Preliminary in vivo studies on the osteogenic potential of bone morphogenetic proteins delivered from an absorbable puttylike polymer matrix.

Abstract

This article describes preliminary in vivo studies evaluating the osteogeneic potential of bone morphogenetic proteins (BMPs) delivered from an absorbable puttylike polymer matrix. In the first study, bovine-derived bone morphogenetic proteins were incorporated in an polymer matrix consisting of 50:50 poly(DL-lactide-co-glycolide) dissolved in N-methyl-2-pyrrolidone. The matrix was implanted in an 8 mm critical-size calvarial defect created in the skull of adult Sprague-Dawley rats (n = 5 per treatment group). After 28 days, the implant sites were removed and examined for new bone formation, polymer degradation, and tissue reaction. Gamma-irradiated polymer matrices appeared to give more bone formation than nonirradiated samples (histological analysis; 2. 76 + 1.34 mm(2) of bone versus 1.30 + 0.90 mm(2) of bone, respectively and x-ray analysis; 27.2 + 15.9 mm(2) of bone versus 20. 7 + 16.7 mm(2) of bone, respectively) and less residual polymer (0.0 + 0.0 versus 0.2 + 0.4, respectively).
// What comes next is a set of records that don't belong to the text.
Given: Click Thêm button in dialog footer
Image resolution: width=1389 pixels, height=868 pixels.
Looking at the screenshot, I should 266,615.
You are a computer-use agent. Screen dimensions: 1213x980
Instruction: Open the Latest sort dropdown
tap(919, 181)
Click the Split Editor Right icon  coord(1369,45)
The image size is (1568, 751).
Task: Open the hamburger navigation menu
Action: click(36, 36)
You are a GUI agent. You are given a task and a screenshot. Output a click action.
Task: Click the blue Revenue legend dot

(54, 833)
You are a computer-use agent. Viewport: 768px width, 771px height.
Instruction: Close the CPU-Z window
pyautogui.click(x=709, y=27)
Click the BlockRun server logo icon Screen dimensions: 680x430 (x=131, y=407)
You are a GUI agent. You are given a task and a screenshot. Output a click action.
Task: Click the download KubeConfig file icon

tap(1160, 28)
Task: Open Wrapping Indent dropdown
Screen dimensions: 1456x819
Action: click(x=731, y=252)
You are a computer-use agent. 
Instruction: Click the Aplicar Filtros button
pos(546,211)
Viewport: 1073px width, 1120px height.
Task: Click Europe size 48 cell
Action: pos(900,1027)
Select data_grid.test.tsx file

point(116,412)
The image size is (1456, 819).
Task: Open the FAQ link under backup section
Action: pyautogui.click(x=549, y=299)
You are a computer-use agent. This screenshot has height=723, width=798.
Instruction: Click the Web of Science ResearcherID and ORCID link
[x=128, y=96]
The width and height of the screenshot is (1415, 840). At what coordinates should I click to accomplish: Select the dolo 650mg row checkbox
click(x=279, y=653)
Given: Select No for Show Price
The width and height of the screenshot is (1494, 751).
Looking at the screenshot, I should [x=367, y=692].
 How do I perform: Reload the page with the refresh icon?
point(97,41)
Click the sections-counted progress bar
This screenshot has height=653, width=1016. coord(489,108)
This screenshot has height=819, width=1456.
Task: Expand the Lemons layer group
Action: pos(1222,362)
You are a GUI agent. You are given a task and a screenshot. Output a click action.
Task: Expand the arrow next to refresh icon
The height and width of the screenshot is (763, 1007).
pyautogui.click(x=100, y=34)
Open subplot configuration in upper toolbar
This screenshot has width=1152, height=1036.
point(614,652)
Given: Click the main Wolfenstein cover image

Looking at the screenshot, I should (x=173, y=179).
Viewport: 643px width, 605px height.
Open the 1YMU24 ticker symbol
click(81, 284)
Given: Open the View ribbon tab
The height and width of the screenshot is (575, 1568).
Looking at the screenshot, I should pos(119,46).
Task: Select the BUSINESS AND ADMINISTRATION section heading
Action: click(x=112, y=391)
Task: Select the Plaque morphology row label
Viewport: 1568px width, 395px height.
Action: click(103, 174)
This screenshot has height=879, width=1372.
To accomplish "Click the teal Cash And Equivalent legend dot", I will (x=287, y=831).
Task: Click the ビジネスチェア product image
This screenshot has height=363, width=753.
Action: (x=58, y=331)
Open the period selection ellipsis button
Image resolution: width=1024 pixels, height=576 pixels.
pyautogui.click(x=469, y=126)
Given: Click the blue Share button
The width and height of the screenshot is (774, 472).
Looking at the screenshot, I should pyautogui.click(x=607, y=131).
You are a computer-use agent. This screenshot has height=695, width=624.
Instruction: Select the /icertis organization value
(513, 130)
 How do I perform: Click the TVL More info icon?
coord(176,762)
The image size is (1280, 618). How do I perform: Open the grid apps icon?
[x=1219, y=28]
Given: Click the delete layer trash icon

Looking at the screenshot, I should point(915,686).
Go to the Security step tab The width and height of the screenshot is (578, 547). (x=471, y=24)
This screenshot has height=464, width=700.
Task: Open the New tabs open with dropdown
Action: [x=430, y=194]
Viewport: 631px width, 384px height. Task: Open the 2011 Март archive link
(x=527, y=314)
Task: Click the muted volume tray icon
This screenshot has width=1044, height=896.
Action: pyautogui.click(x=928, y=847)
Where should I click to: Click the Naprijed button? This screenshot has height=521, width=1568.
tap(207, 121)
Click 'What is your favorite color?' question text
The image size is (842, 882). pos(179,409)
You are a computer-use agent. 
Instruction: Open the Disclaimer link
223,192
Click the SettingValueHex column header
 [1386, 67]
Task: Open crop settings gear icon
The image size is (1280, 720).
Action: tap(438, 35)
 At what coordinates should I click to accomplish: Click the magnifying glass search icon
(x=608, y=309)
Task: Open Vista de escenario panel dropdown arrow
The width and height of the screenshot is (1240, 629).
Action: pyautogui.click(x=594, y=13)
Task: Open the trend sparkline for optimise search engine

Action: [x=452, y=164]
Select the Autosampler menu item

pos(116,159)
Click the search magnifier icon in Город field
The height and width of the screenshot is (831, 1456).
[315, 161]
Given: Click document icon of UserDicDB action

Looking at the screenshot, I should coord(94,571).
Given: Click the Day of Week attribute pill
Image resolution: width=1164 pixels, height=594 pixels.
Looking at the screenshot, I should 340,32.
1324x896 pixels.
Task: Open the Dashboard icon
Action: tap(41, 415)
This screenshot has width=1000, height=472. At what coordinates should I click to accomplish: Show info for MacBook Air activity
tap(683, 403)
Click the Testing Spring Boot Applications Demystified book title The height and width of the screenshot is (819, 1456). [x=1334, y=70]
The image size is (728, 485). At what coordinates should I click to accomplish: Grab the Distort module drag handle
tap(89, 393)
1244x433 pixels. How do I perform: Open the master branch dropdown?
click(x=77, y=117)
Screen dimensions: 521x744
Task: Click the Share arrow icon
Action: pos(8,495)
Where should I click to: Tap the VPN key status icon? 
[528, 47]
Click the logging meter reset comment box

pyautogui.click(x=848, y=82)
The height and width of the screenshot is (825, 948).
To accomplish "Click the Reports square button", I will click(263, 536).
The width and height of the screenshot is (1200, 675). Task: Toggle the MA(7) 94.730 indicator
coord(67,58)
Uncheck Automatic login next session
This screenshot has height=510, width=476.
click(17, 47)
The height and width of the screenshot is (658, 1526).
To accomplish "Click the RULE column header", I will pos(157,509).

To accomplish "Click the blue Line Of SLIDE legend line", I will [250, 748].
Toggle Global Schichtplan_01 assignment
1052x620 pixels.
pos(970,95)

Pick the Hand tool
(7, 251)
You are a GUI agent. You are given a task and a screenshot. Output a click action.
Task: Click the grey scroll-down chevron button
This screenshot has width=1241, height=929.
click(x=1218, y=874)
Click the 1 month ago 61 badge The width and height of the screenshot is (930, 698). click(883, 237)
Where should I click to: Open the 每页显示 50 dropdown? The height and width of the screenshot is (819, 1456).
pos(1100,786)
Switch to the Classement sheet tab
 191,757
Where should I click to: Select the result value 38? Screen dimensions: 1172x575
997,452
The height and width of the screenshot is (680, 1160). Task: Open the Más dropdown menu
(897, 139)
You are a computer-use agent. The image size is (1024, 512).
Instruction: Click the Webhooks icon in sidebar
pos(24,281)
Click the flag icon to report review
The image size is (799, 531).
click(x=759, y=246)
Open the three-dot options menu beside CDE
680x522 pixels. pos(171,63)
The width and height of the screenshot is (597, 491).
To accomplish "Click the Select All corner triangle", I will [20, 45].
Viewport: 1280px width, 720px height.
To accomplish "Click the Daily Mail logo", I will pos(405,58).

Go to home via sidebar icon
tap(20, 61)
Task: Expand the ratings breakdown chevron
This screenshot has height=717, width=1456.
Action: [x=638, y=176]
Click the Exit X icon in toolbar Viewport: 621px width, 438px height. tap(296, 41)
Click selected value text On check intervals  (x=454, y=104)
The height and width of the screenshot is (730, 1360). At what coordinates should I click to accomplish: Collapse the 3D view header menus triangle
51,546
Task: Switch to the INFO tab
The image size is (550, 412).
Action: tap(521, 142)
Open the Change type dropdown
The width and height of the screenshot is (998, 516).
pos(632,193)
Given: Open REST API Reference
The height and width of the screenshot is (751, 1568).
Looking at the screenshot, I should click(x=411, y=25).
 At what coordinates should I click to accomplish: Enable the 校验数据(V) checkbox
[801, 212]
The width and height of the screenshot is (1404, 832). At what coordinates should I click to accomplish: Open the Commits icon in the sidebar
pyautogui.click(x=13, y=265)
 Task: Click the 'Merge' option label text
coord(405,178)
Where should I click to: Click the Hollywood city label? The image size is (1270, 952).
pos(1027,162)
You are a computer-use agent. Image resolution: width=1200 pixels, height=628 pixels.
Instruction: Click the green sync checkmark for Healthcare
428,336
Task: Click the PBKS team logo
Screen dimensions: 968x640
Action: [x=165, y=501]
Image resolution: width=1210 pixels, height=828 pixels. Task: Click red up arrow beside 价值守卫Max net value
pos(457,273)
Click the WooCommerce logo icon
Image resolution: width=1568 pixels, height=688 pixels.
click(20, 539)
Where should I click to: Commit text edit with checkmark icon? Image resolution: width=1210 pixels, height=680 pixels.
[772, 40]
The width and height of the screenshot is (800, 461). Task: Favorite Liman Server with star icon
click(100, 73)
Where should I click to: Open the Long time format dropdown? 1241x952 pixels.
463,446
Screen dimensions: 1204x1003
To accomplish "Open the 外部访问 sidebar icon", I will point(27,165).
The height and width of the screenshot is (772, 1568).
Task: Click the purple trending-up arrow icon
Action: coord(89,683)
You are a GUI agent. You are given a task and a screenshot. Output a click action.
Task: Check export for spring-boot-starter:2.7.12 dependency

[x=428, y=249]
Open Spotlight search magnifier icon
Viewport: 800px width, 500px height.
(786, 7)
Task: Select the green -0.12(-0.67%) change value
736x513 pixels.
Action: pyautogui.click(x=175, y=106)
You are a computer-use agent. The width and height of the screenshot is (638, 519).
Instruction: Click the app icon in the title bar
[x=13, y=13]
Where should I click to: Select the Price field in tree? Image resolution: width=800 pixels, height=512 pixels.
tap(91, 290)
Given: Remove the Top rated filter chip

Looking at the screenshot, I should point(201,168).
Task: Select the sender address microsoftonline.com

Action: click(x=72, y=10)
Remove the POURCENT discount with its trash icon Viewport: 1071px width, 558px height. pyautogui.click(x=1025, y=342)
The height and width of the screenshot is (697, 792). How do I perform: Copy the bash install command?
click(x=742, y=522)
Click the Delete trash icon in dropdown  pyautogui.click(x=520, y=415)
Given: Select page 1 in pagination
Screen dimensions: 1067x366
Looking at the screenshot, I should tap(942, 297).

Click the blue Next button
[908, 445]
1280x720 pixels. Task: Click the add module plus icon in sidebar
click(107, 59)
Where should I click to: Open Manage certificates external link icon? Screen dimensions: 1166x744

The polymer implants with bone morphogenetic protein also gave less inflammatory response than the polymer controls (gamma irradiated polymer/BMP = 1.8 + 0.4 and nonirradiated polymer/BMP = 1.2 + 0.4 versus polymer only = 3.0 + 1. 2, respectively). However, despite trends in both the x-ray and histological data there was no statistical difference in the amount of new bone formed among the four treatment groups (P > 0.05). This was most likely due to the large variance in the data scatter and the small number of animals per group. In the second animal study, bovine-derived BMPs and the polymeric carrier were gamma irradiated separately, at doses of 1.5 or 2.5 Mrad, and their ability to form bone in a rat skull onlay model was evaluated using Sprague-Dawley rats (n = 5 per treatment group). Histomorphometry of skull caps harvested 28 days after implantation showed no significant differences as compared to non-irradiated samples, in implant area, new bone area, and percent new bone (P > 0.05). These results suggest gamma irradiation may be useful in sterilization of the bovine-derived BMPs and the polymeric carrier for potential bone repair and/or regeneration applications.